-- BEGIN Provided records --
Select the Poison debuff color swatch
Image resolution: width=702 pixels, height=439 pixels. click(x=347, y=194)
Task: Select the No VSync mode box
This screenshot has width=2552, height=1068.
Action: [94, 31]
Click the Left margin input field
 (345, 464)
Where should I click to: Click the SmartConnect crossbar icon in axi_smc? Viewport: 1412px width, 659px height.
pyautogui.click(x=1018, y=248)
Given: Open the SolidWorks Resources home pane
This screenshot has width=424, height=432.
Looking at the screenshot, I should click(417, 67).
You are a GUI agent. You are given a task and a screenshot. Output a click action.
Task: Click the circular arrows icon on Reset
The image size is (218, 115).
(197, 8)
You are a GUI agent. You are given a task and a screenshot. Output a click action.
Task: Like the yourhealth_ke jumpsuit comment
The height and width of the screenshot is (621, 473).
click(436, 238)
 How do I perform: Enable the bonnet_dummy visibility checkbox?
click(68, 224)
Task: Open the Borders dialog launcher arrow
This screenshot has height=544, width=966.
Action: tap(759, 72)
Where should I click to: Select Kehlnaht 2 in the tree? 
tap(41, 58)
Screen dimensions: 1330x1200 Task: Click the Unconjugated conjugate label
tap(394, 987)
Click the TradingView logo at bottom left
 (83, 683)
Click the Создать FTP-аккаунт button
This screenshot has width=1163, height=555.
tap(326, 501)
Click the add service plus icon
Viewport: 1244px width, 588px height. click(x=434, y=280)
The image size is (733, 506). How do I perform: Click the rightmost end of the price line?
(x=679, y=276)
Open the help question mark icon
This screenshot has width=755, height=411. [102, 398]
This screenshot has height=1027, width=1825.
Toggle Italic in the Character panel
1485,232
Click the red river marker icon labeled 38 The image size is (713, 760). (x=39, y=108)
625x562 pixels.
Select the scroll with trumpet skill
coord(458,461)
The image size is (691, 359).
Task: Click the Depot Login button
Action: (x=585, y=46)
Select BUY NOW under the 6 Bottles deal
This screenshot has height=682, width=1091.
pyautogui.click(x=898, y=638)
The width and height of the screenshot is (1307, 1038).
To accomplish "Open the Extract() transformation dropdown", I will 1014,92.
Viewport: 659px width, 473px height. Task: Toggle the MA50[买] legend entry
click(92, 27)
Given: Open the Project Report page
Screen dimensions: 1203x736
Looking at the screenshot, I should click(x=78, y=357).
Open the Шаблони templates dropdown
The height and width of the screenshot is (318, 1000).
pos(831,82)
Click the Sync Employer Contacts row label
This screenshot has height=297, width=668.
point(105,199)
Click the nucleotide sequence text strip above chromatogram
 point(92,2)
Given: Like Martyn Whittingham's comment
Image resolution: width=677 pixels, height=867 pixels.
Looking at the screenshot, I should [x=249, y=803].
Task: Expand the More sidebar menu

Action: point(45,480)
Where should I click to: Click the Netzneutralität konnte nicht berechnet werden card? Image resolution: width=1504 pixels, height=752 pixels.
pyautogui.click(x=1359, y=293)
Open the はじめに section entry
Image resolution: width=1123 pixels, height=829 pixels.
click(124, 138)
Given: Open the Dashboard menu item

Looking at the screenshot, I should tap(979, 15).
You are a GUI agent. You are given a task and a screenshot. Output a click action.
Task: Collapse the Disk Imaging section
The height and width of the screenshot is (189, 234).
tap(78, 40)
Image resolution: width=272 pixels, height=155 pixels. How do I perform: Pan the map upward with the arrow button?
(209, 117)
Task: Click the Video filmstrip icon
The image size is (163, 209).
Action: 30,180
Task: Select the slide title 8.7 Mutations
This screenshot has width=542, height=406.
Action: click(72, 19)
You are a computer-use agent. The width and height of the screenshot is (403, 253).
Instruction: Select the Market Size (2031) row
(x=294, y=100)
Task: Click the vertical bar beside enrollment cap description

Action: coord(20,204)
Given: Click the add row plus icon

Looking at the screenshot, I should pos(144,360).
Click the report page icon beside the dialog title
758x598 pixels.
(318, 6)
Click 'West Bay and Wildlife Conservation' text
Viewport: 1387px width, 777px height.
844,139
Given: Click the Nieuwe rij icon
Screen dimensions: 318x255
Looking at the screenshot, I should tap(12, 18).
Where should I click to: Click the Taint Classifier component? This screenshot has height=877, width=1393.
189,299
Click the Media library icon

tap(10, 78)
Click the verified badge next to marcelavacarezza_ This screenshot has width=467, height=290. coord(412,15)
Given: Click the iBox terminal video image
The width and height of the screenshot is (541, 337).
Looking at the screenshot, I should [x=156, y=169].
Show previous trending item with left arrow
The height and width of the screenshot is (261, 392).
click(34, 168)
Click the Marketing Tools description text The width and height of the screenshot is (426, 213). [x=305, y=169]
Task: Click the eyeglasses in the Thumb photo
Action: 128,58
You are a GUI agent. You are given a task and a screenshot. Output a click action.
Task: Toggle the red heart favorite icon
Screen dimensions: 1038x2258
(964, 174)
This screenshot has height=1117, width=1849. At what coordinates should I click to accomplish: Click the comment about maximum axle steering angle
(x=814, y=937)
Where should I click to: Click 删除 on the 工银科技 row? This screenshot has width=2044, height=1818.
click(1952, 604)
-- END Provided records --
**What you will do:**
Copy out every line of the material that contains the word "Viewport".

**Full answer:**
Where should I click to: Click the SmartConnect crossbar icon in axi_smc? Viewport: 1412px width, 659px height.
Viewport: 1244px width, 588px height. click(x=434, y=280)
Viewport: 659px width, 473px height. Task: Toggle the MA50[买] legend entry
Viewport: 1387px width, 777px height.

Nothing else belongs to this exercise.